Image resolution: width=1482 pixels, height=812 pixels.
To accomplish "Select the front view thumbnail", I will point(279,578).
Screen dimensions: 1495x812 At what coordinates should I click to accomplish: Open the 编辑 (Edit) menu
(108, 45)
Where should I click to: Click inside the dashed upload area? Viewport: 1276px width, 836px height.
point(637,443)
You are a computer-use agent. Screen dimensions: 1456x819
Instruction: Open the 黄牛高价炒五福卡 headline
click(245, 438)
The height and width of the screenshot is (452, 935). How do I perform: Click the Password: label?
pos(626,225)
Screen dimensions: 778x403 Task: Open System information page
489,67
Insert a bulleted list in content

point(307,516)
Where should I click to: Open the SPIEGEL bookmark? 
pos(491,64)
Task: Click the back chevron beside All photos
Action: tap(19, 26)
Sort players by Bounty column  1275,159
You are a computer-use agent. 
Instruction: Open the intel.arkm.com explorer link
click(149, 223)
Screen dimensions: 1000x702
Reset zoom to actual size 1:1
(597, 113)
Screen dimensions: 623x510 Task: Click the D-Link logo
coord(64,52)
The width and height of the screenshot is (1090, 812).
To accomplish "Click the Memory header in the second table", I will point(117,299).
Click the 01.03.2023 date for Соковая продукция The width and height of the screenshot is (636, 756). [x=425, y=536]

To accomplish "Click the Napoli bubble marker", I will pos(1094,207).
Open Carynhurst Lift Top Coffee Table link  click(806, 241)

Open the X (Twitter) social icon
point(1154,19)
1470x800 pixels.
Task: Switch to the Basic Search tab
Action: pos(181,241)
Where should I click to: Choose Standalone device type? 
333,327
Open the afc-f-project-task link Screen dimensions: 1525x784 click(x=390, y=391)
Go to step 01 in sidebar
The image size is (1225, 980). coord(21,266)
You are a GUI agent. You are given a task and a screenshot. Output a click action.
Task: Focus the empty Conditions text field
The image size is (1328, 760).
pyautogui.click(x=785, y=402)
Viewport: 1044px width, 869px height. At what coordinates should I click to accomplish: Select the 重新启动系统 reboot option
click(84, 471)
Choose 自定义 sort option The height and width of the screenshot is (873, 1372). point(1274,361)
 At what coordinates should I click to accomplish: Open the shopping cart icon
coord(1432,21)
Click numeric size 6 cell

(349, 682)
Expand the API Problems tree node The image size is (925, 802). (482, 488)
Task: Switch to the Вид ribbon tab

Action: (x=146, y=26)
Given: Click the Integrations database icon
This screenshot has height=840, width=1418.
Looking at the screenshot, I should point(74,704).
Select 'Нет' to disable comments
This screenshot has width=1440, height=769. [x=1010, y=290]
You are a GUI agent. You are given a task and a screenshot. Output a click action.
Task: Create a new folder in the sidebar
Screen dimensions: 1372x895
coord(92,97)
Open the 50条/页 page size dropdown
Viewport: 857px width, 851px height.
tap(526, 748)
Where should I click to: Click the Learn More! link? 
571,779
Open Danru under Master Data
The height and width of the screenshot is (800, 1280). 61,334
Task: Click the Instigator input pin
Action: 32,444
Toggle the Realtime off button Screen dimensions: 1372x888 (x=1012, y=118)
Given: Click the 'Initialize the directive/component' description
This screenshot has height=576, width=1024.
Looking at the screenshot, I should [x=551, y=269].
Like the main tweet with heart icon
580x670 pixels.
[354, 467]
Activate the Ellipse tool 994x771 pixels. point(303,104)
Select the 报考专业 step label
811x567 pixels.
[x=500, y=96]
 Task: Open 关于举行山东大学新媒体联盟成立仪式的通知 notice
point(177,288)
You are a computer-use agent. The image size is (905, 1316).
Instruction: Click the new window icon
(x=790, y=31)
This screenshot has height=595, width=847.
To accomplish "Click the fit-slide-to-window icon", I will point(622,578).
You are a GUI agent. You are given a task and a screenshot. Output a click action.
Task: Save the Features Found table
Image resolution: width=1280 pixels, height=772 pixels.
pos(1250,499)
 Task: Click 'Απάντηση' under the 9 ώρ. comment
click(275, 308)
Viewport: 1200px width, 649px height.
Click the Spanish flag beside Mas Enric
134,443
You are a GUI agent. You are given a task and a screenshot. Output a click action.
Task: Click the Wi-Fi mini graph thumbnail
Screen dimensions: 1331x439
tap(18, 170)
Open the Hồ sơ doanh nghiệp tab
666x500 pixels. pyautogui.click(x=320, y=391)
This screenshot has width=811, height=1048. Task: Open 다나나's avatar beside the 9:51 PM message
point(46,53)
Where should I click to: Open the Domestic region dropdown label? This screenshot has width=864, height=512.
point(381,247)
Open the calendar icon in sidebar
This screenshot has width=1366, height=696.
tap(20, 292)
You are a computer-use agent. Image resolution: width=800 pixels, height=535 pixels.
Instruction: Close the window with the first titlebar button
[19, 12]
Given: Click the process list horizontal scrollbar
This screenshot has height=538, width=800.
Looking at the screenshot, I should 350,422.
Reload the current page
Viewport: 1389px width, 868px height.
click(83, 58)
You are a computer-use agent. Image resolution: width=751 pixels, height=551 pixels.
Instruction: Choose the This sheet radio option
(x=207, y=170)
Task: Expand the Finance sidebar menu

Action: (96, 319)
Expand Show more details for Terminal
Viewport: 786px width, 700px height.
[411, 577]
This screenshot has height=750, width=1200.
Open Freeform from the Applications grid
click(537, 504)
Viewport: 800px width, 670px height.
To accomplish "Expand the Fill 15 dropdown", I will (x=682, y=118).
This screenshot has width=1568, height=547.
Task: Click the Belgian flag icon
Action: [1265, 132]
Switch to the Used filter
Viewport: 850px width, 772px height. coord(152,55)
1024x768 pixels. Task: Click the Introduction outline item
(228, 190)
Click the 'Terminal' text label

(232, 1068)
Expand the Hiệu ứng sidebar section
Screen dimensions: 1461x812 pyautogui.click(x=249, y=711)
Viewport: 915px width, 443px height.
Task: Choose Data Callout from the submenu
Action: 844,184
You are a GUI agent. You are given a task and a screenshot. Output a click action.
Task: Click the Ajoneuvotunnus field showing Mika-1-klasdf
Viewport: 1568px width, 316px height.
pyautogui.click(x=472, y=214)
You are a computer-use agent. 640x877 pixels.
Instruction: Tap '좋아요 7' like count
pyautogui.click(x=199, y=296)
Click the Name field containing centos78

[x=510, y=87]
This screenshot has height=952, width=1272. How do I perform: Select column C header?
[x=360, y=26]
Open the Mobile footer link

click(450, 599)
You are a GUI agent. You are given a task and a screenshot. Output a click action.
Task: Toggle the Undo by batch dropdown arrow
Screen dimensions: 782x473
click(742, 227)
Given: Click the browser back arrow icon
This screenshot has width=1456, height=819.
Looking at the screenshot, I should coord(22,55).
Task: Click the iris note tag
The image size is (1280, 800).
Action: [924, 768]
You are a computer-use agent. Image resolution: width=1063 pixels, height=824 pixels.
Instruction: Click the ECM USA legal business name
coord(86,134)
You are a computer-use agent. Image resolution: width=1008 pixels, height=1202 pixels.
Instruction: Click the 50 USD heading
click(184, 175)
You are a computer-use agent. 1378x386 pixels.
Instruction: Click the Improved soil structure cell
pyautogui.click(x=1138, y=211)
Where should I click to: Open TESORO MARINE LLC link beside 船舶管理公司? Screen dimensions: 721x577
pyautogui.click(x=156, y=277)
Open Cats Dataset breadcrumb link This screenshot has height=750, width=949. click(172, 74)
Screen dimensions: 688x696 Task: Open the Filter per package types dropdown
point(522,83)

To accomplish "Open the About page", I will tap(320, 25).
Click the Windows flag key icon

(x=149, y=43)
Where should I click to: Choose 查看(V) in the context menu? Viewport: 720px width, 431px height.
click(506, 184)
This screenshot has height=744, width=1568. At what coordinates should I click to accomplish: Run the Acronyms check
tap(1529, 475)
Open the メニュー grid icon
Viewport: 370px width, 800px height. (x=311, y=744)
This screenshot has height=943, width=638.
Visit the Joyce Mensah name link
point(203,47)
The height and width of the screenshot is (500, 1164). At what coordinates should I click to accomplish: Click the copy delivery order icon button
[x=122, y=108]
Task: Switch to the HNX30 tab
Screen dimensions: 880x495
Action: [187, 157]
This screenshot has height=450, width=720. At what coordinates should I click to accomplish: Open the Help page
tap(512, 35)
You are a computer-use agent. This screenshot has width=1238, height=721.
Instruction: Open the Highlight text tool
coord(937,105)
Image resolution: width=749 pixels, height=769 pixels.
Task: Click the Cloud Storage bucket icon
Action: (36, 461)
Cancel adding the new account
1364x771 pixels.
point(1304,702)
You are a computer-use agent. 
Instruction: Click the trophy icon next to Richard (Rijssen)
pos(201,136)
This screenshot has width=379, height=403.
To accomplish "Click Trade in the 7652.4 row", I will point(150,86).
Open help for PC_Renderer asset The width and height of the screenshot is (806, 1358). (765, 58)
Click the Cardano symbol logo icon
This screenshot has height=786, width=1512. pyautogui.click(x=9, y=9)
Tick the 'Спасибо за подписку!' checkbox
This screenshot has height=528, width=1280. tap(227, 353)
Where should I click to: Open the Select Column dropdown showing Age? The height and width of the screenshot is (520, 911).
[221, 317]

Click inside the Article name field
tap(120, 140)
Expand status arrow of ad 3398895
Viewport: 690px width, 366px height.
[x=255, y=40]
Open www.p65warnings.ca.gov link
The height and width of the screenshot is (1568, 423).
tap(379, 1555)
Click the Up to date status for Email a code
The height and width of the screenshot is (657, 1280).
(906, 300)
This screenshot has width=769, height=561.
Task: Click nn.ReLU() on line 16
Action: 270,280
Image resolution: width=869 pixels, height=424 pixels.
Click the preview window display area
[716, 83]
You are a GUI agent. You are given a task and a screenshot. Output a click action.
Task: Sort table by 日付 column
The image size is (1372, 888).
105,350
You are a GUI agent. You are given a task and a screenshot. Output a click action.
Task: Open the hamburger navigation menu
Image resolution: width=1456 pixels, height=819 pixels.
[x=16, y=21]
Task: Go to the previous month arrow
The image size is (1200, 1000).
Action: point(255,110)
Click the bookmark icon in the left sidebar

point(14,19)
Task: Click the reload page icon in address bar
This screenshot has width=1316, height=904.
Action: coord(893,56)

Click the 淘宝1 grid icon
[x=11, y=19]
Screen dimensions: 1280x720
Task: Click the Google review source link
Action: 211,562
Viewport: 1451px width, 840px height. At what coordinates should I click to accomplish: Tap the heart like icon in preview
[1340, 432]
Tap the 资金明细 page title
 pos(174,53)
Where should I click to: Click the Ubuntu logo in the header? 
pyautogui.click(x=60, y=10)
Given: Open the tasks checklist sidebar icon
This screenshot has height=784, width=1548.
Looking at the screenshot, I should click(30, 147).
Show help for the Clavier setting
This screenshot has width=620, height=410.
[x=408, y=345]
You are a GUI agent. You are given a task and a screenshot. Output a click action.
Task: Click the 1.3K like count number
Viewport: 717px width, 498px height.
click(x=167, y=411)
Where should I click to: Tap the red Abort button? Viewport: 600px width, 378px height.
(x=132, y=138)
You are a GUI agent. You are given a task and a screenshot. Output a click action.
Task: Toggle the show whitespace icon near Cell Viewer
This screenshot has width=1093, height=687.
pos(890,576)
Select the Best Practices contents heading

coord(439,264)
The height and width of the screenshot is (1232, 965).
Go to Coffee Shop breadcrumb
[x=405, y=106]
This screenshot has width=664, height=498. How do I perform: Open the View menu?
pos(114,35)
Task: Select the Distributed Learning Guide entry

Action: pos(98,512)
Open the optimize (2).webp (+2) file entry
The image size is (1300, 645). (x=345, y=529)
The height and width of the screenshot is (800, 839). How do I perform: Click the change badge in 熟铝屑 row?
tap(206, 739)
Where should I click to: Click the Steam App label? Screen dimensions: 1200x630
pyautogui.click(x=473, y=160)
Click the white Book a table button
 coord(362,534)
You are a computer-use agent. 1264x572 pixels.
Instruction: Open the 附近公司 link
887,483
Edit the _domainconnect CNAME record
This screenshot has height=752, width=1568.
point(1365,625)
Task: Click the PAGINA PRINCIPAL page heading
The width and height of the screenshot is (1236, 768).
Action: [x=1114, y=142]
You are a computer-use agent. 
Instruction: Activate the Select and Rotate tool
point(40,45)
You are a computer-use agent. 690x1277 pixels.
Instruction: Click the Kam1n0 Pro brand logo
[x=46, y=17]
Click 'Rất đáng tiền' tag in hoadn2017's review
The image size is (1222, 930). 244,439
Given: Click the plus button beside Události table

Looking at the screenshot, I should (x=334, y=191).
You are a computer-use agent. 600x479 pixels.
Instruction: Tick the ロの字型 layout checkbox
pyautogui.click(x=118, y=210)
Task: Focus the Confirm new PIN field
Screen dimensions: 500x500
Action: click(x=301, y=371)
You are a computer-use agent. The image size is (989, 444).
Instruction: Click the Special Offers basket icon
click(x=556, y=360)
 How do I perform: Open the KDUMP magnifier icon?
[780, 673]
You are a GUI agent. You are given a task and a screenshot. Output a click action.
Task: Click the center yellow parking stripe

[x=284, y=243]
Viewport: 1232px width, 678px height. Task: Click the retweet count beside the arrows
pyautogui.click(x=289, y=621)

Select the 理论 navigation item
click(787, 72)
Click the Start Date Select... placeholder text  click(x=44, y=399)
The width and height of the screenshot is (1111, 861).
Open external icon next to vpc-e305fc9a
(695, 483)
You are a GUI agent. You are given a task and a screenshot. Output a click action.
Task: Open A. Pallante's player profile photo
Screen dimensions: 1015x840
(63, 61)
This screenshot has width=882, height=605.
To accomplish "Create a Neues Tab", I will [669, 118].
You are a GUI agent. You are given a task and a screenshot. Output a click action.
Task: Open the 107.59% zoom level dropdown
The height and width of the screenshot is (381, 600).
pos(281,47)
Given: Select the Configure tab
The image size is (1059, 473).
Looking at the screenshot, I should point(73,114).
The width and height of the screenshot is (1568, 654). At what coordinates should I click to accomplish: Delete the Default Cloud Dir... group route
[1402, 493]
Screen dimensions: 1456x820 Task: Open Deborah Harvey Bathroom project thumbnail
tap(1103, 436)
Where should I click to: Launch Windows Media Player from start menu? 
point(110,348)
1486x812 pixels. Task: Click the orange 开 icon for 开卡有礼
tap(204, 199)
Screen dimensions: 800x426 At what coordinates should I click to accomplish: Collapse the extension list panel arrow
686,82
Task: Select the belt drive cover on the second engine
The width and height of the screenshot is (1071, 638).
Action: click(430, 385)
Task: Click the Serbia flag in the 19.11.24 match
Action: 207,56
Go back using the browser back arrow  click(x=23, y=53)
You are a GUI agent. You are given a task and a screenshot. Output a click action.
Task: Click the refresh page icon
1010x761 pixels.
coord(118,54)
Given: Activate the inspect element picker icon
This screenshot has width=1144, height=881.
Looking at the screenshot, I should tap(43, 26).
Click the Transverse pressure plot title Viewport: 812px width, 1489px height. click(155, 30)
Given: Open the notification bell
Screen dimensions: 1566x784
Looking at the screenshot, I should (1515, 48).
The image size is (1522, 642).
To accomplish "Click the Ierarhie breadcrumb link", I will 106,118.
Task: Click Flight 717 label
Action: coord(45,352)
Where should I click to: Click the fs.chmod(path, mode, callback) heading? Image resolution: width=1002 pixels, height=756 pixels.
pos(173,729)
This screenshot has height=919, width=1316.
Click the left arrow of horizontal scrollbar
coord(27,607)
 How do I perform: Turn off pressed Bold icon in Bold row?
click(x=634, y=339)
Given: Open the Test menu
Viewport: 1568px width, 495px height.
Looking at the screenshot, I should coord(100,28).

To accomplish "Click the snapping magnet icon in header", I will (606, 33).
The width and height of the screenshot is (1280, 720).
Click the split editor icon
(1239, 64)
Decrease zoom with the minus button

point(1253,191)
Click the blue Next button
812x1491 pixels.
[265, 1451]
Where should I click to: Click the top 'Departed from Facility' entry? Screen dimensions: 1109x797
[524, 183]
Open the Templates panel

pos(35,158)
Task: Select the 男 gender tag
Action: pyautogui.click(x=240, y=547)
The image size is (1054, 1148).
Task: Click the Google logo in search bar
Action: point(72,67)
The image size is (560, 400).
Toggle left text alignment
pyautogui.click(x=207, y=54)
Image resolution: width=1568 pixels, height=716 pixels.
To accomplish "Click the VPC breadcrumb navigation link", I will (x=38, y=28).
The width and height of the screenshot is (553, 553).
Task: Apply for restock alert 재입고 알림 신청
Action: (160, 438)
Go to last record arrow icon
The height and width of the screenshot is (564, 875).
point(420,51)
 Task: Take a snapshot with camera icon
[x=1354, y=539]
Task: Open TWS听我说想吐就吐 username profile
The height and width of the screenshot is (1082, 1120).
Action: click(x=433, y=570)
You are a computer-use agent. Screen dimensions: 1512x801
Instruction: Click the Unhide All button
———
DO THIS ▸
Give the lines above as a JSON list of strings, one string per line with blank lines left out, starting with the line that contains "Open the Hồ sơ doanh nghiệp tab" and going on through the line that contains "click(537, 504)", both included.

RESULT BELOW ▸
[
  "Open the Hồ sơ doanh nghiệp tab",
  "666x500 pixels. pyautogui.click(x=320, y=391)",
  "This screenshot has width=811, height=1048. Task: Open 다나나's avatar beside the 9:51 PM message",
  "point(46,53)",
  "Where should I click to: Open the Domestic region dropdown label? This screenshot has width=864, height=512.",
  "point(381,247)",
  "Open the calendar icon in sidebar",
  "This screenshot has width=1366, height=696.",
  "tap(20, 292)",
  "You are a computer-use agent. Image resolution: width=800 pixels, height=535 pixels.",
  "Instruction: Close the window with the first titlebar button",
  "[19, 12]",
  "Given: Click the process list horizontal scrollbar",
  "This screenshot has height=538, width=800.",
  "Looking at the screenshot, I should 350,422.",
  "Reload the current page",
  "Viewport: 1389px width, 868px height.",
  "click(83, 58)",
  "You are a computer-use agent. Image resolution: width=751 pixels, height=551 pixels.",
  "Instruction: Choose the This sheet radio option",
  "(x=207, y=170)",
  "Task: Expand the Finance sidebar menu",
  "Action: (96, 319)",
  "Expand Show more details for Terminal",
  "Viewport: 786px width, 700px height.",
  "[411, 577]",
  "This screenshot has height=750, width=1200.",
  "Open Freeform from the Applications grid",
  "click(537, 504)"
]